Karate-Do literally means “the way of Karate.” The two Chinese
characters making up the word Karate (空手) translate to “empty hand.”
“Kara” connotes “emptiness,” but can also mean “sky,” which
symbolically refers to the universe or nature. “Kara” also means
“absence of everything that is negative” and can mean “method” or
“means.” “Te” also refers to the means by which to live most
productively, peacefully and in harmony with each other and the

“Do,” means “way” or “path.” This emphasizes that Karate is much more
then techniques. Karate was at one time (as were other Japanese
martial arts such as Ju-Jutsu) referred to as “Karate-Jutsu.” “Jutsu”
meaning “technique” (also spelled “Jitsu” in some cases).

With all this said, in traditional Karate, it is rare for the serious
long-term student to refer to “taking Karate.” They may call it
“studying Karate-Do,” or “following the Way of Karate.” This does not
connote or suggest any religious or “cult” meanings whatsoever.

Through serious study and practice of Karate-Do, our children can gain
numerous benefits.

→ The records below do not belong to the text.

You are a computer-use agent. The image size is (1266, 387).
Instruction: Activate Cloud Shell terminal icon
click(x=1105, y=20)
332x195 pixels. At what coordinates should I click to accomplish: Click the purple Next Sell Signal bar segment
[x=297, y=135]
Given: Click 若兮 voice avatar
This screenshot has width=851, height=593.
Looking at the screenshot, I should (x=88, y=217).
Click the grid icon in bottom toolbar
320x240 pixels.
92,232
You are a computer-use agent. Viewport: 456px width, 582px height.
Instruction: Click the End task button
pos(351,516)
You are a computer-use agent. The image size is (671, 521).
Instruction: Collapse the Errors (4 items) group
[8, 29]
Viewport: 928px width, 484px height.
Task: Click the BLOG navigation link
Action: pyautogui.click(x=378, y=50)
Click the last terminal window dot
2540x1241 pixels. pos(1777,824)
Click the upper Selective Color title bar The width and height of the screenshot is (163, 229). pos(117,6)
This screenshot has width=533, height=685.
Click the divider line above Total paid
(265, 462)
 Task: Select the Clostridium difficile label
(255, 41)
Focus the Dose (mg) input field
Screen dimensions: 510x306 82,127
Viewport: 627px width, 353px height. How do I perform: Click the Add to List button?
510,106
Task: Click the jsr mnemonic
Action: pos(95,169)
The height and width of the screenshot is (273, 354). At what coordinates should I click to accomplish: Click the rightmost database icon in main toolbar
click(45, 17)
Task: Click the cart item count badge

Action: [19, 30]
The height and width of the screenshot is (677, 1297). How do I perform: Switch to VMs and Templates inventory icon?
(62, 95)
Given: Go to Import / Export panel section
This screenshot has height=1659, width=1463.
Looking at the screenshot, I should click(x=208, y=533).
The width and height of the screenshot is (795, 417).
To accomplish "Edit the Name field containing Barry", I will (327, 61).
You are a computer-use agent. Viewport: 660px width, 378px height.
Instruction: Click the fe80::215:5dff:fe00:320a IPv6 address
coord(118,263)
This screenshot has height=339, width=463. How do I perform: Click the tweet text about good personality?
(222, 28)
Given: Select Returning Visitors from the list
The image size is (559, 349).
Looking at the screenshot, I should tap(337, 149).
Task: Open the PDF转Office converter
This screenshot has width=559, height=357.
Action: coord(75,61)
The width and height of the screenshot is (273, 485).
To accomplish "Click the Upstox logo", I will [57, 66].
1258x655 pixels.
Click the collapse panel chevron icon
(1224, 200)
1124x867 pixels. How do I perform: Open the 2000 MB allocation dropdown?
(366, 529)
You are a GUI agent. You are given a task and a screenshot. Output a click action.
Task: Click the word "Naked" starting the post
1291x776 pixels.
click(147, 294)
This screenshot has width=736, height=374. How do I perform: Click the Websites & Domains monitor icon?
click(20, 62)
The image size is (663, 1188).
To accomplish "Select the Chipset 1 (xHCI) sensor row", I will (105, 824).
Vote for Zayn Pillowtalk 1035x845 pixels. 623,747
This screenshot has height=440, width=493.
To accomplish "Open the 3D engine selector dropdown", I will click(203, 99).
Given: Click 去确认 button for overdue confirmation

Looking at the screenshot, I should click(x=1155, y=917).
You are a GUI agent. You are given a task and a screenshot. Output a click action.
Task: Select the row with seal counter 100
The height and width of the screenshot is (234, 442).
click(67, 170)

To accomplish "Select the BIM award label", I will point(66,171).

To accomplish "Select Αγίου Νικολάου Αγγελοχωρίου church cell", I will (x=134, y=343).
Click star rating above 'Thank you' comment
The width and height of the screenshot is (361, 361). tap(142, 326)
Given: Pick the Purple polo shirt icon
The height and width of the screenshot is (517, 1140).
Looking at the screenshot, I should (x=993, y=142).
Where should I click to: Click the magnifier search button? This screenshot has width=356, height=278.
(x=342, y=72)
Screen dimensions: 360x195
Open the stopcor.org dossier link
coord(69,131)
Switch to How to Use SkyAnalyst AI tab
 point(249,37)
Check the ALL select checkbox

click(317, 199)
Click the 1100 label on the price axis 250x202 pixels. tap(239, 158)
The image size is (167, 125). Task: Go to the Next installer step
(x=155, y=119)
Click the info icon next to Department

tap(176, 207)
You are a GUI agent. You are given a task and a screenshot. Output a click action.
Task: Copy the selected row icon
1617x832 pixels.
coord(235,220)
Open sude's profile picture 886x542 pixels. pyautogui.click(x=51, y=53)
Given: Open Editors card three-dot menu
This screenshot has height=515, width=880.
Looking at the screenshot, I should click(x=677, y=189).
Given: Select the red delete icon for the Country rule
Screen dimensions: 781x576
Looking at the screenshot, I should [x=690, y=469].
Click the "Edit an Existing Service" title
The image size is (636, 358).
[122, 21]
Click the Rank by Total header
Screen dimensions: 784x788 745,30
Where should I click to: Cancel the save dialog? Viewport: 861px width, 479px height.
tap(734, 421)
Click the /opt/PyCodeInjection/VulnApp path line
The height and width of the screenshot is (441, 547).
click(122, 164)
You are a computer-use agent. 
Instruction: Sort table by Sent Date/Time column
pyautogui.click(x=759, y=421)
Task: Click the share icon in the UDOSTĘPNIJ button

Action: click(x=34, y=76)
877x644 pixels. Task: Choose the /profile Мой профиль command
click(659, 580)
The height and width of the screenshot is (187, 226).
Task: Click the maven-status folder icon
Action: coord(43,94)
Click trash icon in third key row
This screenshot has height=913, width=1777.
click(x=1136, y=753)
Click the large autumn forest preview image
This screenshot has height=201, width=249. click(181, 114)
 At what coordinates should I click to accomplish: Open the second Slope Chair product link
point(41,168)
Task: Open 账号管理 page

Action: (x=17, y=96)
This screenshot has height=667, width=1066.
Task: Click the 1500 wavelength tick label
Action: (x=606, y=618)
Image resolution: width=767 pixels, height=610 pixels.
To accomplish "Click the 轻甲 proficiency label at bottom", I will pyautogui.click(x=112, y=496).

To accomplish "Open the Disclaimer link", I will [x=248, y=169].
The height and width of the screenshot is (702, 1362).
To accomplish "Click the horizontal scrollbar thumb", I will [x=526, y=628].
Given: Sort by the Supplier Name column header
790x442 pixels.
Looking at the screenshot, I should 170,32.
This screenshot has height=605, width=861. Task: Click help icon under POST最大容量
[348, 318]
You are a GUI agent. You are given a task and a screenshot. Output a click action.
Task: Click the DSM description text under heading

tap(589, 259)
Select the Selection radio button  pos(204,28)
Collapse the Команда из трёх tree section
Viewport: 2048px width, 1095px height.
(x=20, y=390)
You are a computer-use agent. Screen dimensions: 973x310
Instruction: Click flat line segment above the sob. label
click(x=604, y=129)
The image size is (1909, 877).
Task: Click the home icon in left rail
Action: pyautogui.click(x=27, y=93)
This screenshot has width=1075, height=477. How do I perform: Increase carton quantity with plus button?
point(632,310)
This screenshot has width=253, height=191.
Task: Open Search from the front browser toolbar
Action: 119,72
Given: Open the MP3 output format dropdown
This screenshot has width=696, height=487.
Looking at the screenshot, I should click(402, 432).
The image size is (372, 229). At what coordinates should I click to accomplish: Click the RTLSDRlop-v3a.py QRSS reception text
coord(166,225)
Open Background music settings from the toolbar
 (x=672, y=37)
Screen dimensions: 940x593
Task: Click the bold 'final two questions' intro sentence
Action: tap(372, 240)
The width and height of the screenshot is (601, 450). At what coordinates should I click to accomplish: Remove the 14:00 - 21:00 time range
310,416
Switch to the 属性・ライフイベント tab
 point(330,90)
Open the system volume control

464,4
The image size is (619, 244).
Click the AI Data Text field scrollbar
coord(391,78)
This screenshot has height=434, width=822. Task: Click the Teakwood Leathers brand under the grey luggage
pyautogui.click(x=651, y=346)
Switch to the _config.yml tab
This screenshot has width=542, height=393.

The balance of the mind and body is always existent
while practicing Karate. Concentration is necessary, while the body
must make the physical effort. This is excellent in particular for the
brain and the central nervous system.

 Children also see and learn the natural order of progression and the
need to learn simple things first and then gradually learn things
that are more advanced. They learn the need to do basic stances, punches, kicks and blocks first without a partner, then after with a partner. A
comparison of this would be a baby having to crawl before being able
to walk, etc.

A very important aspect of Karate-Do for children is respect and learning
to get along and co-operate with others. If ever an accident happens,
children learn forgiveness based on mutual respect and learn how to
maintain friendship, maintain respect for each other and how to
continue the relationship.

 While in many sports and other activities, only the most talented get
to participate while the others sit and watch (or are left out of the
activity altogether or choose not to participate altogether due to lack of confidence) and may feel “I’m no good,” in Karate-Do everyone gets to participate regardless of ability or inability. Confidence building is of utmost importance, as are setting goals and achieving them, learning how to deal with
failure and success, and to always continue are things always present in all stages of Karate-Do, no matter how long one studies. One can practice Karate-Do during one’s youth and as a lifetime activity for a healthy, happy and productive life.